__Work order__. Please turn the data into a numbered list, starting with the line that contains "Identify the location of x-tick-label: 2022-06-16" and going on through the line that contains "(378, 606).". Leave out blank lines.

__Material for this exercise__.
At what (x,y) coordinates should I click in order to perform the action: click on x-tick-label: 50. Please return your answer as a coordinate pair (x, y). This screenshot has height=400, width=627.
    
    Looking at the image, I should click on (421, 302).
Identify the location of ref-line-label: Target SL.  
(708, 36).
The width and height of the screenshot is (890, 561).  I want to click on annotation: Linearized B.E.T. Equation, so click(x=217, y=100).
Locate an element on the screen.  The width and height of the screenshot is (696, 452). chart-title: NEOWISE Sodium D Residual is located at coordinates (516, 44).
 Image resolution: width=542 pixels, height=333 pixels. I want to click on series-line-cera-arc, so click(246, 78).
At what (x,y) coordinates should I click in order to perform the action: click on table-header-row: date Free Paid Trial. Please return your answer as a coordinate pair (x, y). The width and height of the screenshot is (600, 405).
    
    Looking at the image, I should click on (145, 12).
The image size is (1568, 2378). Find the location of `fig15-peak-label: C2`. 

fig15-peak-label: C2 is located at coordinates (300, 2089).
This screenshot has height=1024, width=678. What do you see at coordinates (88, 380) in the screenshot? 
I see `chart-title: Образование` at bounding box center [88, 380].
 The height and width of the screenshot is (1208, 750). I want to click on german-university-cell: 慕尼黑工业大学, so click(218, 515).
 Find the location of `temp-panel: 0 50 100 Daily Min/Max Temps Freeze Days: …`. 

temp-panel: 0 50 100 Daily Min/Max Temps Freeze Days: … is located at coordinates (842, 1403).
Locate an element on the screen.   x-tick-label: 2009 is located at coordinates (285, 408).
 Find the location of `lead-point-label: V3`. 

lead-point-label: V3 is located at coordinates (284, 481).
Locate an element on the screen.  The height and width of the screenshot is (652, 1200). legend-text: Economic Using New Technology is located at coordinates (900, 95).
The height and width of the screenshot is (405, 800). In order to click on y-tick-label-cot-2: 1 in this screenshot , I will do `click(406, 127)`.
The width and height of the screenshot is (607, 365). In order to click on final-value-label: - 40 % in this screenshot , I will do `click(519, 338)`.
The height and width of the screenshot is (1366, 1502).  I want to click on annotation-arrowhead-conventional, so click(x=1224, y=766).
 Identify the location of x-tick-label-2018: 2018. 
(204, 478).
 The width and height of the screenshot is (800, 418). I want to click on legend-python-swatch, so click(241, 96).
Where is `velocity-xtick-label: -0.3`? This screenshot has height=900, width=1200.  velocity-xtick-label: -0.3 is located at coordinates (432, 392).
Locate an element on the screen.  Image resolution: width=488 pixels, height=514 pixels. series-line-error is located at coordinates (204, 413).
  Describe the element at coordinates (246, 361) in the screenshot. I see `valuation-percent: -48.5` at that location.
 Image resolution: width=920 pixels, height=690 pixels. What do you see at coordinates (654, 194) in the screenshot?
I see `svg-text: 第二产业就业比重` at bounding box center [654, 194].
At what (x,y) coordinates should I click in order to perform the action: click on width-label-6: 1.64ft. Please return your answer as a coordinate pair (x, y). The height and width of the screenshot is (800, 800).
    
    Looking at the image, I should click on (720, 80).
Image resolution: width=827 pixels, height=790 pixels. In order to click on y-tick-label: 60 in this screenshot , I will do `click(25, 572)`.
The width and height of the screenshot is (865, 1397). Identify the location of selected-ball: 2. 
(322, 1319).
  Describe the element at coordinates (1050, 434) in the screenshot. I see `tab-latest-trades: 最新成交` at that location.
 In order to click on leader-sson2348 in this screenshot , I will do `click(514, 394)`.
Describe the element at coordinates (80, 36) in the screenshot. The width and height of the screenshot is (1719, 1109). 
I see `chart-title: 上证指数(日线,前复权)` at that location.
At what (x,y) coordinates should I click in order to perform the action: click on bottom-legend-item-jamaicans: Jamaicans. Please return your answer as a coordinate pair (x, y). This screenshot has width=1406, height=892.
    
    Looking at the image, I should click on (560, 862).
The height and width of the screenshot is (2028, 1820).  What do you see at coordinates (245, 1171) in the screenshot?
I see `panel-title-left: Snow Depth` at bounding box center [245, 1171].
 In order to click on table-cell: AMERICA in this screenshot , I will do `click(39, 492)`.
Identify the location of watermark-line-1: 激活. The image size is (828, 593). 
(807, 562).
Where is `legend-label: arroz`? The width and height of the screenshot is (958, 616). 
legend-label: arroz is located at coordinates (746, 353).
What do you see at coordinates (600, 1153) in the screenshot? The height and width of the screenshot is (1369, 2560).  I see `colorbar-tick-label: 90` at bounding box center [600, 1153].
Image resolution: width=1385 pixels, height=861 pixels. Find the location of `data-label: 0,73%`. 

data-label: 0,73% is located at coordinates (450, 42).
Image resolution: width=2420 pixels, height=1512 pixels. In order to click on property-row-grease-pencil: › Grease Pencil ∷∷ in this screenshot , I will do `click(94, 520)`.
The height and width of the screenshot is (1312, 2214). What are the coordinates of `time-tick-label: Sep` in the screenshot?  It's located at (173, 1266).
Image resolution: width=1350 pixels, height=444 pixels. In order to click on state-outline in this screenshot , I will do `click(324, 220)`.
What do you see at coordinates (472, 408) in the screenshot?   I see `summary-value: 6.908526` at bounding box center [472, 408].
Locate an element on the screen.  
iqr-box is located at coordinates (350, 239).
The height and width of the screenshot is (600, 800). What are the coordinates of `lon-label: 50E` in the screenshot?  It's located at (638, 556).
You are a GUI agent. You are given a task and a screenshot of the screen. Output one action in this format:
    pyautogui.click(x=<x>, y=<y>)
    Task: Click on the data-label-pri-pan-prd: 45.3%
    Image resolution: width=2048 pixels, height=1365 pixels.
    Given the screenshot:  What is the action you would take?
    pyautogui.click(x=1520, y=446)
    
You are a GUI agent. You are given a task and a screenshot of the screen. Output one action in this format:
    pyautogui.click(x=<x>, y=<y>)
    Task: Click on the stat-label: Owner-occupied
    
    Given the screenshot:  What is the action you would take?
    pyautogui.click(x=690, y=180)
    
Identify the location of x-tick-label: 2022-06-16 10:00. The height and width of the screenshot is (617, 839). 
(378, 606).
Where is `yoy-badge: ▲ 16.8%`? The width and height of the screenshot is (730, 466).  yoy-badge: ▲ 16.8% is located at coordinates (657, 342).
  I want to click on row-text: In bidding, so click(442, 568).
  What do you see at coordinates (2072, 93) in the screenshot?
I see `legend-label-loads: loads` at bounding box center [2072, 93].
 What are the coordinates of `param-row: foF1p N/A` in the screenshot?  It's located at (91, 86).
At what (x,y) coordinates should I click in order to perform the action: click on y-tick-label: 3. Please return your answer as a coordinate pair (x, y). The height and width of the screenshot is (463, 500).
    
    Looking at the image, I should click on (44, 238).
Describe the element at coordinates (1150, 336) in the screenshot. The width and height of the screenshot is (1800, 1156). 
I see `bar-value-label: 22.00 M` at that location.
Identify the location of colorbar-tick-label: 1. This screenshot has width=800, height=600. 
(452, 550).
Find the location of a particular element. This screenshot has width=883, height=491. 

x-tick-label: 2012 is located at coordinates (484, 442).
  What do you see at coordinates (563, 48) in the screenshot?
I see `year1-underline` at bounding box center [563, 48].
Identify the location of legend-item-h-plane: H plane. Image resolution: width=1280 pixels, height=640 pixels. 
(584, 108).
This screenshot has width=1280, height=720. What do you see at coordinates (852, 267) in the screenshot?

__Answer to this problem__.
1. Identify the location of x-tick-label: 2022-06-16 10:00. The height and width of the screenshot is (617, 839). 
2. (378, 606).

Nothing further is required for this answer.